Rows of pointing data
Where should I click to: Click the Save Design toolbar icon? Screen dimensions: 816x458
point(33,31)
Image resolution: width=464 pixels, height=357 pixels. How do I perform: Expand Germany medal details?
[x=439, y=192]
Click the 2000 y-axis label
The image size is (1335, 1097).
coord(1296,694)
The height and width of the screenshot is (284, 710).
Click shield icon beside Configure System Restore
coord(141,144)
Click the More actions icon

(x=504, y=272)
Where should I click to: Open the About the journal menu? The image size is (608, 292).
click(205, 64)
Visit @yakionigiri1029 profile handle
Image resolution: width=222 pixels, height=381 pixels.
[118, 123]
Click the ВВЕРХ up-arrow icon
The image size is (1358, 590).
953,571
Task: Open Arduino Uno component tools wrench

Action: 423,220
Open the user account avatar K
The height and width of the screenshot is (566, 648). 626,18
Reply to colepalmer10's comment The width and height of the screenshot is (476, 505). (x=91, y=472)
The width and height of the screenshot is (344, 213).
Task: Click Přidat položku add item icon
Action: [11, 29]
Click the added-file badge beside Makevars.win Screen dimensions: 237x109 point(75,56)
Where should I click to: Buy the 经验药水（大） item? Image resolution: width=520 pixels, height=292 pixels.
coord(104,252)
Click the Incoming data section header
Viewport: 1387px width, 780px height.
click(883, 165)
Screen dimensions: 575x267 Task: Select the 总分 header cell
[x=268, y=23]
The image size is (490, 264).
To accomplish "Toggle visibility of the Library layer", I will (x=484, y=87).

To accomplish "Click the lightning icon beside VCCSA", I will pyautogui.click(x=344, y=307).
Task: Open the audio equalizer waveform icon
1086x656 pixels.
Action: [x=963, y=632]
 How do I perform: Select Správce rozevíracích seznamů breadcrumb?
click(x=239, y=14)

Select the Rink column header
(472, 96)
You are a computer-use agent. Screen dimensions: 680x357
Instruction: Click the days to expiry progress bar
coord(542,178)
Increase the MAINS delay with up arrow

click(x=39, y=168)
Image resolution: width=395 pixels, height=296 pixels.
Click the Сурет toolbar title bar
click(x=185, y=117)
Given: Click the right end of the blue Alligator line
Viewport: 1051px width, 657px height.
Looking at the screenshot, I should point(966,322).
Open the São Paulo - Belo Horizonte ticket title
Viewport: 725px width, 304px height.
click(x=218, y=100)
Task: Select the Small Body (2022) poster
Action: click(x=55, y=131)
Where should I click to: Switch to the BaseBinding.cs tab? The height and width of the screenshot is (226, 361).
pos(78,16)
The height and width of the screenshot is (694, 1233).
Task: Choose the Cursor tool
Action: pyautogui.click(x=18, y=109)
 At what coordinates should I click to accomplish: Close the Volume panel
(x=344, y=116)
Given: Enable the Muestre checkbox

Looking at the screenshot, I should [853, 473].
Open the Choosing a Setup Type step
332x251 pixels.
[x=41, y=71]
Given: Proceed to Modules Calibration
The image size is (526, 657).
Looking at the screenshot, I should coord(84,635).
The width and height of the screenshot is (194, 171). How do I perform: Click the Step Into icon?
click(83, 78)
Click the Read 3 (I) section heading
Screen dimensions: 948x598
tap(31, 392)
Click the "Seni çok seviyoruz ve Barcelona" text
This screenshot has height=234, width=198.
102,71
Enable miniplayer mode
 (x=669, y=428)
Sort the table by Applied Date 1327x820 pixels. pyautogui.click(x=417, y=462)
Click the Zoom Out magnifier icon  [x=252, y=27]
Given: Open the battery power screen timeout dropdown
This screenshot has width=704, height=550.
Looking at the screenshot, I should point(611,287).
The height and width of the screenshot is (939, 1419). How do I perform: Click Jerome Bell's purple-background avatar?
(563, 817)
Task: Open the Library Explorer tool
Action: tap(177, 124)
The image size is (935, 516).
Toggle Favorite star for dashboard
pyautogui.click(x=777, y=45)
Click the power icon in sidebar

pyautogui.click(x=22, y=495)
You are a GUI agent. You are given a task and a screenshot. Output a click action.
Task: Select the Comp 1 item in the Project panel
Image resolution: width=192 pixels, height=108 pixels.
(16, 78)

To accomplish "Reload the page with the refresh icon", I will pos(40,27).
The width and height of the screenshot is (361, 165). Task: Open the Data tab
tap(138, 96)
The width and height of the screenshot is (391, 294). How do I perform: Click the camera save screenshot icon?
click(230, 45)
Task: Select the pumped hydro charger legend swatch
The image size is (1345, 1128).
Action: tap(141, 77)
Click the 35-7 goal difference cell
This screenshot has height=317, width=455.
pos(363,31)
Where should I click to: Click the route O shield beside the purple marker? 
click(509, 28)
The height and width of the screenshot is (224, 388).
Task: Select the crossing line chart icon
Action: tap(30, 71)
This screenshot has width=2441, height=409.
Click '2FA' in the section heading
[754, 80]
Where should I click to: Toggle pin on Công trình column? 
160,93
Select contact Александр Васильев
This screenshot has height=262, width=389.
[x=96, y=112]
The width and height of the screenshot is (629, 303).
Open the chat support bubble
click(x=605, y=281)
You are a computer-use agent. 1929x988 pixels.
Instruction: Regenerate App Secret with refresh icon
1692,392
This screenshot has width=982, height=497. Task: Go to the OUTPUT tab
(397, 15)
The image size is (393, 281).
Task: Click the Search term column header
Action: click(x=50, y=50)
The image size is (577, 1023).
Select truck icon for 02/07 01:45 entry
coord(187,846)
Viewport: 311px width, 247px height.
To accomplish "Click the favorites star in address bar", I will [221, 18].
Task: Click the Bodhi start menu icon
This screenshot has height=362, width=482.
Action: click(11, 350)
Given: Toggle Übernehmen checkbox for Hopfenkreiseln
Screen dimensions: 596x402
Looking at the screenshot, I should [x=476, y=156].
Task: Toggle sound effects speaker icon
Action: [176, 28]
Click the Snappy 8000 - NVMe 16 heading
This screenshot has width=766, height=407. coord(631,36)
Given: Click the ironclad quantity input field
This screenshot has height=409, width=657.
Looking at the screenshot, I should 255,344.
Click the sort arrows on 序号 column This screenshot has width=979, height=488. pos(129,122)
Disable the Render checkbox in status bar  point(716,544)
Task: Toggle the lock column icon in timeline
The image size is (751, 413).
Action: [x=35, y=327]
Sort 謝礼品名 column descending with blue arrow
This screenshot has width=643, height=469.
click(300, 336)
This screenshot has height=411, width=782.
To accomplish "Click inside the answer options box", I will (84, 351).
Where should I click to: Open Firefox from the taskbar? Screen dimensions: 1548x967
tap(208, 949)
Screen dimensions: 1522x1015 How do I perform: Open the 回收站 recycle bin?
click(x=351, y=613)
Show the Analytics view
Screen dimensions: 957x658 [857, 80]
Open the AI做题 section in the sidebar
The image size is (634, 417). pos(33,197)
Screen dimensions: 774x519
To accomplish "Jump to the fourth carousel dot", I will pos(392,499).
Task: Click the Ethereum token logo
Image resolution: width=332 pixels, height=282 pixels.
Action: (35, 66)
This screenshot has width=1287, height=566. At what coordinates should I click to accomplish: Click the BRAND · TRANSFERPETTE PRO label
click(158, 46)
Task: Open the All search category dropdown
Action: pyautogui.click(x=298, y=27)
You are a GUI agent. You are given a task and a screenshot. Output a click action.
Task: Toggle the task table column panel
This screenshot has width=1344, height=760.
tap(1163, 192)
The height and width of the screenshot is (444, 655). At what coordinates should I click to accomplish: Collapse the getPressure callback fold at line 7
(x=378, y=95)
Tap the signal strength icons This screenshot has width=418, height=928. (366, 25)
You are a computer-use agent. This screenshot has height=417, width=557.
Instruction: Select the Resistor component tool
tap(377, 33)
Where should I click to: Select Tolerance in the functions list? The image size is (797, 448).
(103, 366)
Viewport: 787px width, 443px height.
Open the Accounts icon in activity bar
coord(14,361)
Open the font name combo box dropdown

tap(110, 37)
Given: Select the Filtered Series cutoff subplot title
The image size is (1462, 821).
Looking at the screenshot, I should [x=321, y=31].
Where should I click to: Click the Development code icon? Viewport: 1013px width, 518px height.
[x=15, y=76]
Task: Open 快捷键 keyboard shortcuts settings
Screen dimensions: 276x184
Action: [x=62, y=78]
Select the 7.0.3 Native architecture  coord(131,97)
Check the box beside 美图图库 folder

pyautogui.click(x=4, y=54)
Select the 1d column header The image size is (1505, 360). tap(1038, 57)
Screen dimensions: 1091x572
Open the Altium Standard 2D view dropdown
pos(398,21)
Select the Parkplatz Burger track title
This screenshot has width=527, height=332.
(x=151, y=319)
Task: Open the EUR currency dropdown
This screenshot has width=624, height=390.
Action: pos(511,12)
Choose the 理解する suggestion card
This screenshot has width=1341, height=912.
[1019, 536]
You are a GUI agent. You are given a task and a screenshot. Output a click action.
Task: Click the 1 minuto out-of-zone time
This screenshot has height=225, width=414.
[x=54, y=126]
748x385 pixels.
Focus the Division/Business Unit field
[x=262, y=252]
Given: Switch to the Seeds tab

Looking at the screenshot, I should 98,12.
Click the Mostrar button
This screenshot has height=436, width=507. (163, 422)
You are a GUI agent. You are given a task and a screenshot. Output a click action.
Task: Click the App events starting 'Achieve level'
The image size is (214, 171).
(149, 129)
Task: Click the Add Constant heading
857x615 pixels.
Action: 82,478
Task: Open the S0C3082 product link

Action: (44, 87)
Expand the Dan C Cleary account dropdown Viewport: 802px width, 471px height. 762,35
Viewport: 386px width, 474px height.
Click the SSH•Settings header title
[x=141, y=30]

YOUR OBJECTIVE:
Reproduce the data verbatim, beginning at the line that contains "Where should I click to: Switch" and stopping after the line that contains "pyautogui.click(x=22, y=495)".

EXERCISE RESULT:
Where should I click to: Switch to the BaseBinding.cs tab? The height and width of the screenshot is (226, 361).
pos(78,16)
The height and width of the screenshot is (694, 1233).
Task: Choose the Cursor tool
Action: pyautogui.click(x=18, y=109)
 At what coordinates should I click to accomplish: Close the Volume panel
(x=344, y=116)
Given: Enable the Muestre checkbox

Looking at the screenshot, I should [853, 473].
Open the Choosing a Setup Type step
332x251 pixels.
[x=41, y=71]
Given: Proceed to Modules Calibration
The image size is (526, 657).
Looking at the screenshot, I should coord(84,635).
The width and height of the screenshot is (194, 171). How do I perform: Click the Step Into icon?
click(83, 78)
Click the Read 3 (I) section heading
Screen dimensions: 948x598
tap(31, 392)
Click the "Seni çok seviyoruz ve Barcelona" text
This screenshot has height=234, width=198.
102,71
Enable miniplayer mode
 (x=669, y=428)
Sort the table by Applied Date 1327x820 pixels. pyautogui.click(x=417, y=462)
Click the Zoom Out magnifier icon  [x=252, y=27]
Given: Open the battery power screen timeout dropdown
This screenshot has width=704, height=550.
Looking at the screenshot, I should point(611,287).
The height and width of the screenshot is (939, 1419). How do I perform: Click Jerome Bell's purple-background avatar?
(563, 817)
Task: Open the Library Explorer tool
Action: tap(177, 124)
The image size is (935, 516).
Toggle Favorite star for dashboard
pyautogui.click(x=777, y=45)
Click the power icon in sidebar

pyautogui.click(x=22, y=495)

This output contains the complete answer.